Normal combustion– this is combustion in which the spread of flame occurs in the absence of external disturbances (turbulence or changes in gas pressure). It depends only on the nature of the flammable substance, i.e. thermal effect, thermal conductivity and diffusion coefficients. Therefore, it is a physical constant of a mixture of a certain composition. In this case, the burning speed is usually 0.3-3.0 m/s. Combustion is called normal because the velocity vector of its propagation is perpendicular to the flame front.
4.5. Deflagration (explosive) combustion.
Normal combustion is unstable and closed space tends to self-accelerate. The reason for this is the curvature of the flame front due to friction of the gas against the walls of the vessel and changes in pressure in the mixture.
Let's consider the process of flame propagation in a pipe (Fig. 20).
Rice. 20. Scheme of the occurrence of explosive combustion.
At first, at the open end of the pipe, the flame spreads at normal speed, because combustion products expand freely and come out. The pressure of the mixture does not change. The duration of uniform flame propagation depends on the diameter of the pipe, the type of fuel and its concentration.
As the flame front moves inside the pipe, the reaction products, having a larger volume compared to the initial mixture, do not have time to escape outside and their pressure increases. This pressure begins to push in all directions, and therefore, ahead of the flame front, the initial mixture begins to move towards the spread of the flame. The layers adjacent to the walls are inhibited. The flame has the highest speed in the center of the pipe, and the slowest speed is near the walls (due to heat removal in them). Therefore, the flame front extends in the direction of flame propagation, and its surface increases. In proportion to this, the amount of combustible mixture per unit time increases, which entails an increase in pressure, and this, in turn, increases the speed of gas movement, etc. Thus, there is an avalanche-like increase in the speed of flame propagation to hundreds of meters per second.

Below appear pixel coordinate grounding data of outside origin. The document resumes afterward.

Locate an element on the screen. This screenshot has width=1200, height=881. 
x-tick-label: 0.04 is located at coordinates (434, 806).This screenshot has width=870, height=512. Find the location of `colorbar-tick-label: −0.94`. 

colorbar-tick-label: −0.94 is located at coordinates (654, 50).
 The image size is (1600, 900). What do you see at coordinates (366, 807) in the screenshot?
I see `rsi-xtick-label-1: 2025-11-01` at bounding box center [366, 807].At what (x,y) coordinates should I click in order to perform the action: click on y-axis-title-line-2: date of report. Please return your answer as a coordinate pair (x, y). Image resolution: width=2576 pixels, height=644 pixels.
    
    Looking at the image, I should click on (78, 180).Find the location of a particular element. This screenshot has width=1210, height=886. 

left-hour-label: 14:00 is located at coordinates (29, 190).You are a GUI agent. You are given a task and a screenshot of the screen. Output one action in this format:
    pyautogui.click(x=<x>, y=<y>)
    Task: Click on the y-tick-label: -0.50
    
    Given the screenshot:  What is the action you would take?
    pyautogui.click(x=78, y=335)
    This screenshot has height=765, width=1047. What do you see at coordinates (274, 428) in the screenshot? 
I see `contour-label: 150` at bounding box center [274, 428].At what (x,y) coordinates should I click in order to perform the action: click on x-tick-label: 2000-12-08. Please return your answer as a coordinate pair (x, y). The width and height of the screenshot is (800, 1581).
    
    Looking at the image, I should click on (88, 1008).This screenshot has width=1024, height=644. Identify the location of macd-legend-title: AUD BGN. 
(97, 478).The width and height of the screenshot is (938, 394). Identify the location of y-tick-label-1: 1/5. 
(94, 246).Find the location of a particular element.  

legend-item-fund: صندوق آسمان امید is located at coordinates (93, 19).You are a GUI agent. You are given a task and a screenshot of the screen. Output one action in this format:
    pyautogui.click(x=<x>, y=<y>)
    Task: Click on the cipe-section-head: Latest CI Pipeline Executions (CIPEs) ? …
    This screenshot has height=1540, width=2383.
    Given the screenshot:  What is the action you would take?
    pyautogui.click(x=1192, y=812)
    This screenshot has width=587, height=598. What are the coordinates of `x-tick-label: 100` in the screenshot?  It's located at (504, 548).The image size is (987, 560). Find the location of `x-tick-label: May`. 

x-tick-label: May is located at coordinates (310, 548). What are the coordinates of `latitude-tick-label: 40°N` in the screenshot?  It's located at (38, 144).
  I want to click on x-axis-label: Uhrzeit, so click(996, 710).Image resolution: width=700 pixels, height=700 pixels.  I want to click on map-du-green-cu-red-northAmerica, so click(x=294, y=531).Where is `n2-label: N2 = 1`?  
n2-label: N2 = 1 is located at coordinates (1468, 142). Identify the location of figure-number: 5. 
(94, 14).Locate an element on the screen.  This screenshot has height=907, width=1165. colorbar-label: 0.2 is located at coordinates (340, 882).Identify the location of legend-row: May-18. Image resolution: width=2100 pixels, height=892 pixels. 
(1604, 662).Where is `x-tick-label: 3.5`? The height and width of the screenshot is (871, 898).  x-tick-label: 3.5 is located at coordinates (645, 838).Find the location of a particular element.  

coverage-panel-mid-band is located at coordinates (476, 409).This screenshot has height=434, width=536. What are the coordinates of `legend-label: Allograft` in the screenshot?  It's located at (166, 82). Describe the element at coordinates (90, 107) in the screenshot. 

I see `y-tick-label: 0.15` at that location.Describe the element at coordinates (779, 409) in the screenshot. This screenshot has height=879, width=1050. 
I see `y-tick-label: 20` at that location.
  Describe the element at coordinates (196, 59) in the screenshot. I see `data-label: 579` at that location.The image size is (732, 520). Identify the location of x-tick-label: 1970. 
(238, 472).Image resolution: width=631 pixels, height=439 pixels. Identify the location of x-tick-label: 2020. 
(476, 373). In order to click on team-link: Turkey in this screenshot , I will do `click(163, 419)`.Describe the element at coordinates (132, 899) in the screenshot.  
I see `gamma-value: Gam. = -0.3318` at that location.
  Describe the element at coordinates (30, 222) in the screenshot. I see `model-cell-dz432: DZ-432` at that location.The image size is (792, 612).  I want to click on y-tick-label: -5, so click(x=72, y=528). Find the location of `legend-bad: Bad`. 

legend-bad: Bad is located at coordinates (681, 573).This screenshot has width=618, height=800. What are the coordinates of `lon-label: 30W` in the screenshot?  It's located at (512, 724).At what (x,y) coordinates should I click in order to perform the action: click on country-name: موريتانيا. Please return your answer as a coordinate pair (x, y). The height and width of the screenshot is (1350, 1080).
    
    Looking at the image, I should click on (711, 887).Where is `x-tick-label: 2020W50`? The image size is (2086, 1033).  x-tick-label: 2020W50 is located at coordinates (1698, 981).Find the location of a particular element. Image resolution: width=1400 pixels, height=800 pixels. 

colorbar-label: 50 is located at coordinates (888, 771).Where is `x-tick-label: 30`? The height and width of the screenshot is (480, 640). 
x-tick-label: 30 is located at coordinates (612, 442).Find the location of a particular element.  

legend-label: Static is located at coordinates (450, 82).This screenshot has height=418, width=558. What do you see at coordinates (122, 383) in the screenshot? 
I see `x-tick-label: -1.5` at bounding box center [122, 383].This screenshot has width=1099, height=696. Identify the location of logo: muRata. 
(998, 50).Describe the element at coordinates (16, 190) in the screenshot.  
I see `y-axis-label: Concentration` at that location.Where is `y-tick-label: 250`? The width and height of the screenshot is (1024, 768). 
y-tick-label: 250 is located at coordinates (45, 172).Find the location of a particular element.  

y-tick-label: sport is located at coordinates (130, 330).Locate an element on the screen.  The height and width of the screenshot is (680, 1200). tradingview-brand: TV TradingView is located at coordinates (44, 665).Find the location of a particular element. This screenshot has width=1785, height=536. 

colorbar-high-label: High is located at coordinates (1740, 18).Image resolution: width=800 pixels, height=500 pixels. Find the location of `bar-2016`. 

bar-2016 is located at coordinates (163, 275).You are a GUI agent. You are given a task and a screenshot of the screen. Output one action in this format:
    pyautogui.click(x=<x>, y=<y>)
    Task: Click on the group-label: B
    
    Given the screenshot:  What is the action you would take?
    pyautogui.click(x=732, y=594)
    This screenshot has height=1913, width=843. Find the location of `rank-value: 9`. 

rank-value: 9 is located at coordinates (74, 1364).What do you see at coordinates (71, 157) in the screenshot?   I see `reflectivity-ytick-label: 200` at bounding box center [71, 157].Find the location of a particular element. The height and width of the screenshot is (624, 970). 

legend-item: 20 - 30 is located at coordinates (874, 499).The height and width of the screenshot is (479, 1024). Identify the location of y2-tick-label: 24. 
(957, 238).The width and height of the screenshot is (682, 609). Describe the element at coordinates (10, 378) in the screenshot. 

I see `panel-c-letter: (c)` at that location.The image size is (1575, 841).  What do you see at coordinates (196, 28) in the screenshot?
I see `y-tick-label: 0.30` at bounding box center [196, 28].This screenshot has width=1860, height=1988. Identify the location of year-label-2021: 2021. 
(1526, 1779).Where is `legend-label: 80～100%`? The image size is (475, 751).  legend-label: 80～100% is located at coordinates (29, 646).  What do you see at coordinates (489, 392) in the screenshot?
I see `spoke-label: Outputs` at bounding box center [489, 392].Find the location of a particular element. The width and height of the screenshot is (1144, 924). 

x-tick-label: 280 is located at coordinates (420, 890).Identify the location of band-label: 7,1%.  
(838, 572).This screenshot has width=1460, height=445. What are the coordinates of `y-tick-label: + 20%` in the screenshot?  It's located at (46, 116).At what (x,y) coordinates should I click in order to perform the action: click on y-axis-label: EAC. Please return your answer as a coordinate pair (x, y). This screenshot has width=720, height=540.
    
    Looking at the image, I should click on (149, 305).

The process of flame propagation through a combustible gas mixture, in which the self-accelerating combustion reaction spreads due to heating by thermal conduction from the adjacent layer of reaction products, is called deflagration. Typically, deflagration combustion rates are subsonic, i.e. less than 333 m/s.
4.6. Detonation combustion.
If we consider the combustion of a combustible mixture layer by layer, then as a result of thermal expansion of the volume of combustion products, each time a compression wave appears ahead of the flame front. Each subsequent wave, moving through a denser medium, catches up with the previous one and is superimposed on it. Gradually these waves combine into one shock wave (Fig. 21).
Rice. 21. Scheme of formation of a detonation wave: R o< Р 1 < Р 2 < Р 3 < Р 4 < Р 5 < Р 6 < Р 7 ; 1-7 – нарастание давления в слоях с 1-го по 7-ой.
In a shock wave, as a result of adiabatic compression, the density of gases instantly increases and the temperature rises to T 0 for self-ignition. As a result, the combustible mixture is ignited by a shock wave and detonation– propagation of combustion by ignition by a shock wave. The detonation wave does not go out, because fueled by shock waves from the flame moving behind it.
The peculiarity of detonation is that it occurs at a supersonic speed of 1000-9000 m/s, determined for each mixture composition, and therefore is a physical constant of the mixture. It depends only on the caloric content of the combustible mixture and the heat capacity of the combustion products.
The meeting of a shock wave with an obstacle leads to the formation of a reflected shock wave and even greater pressure.
Detonation is the most dangerous look flame spread, because has maximum explosion power (N=A/t) and enormous speed. In practice, detonation can be “neutralized” only in the pre-detonation section, i.e. at a distance from the ignition point to the point of detonation combustion. For gases, the length of this section is from 1 to 10 m.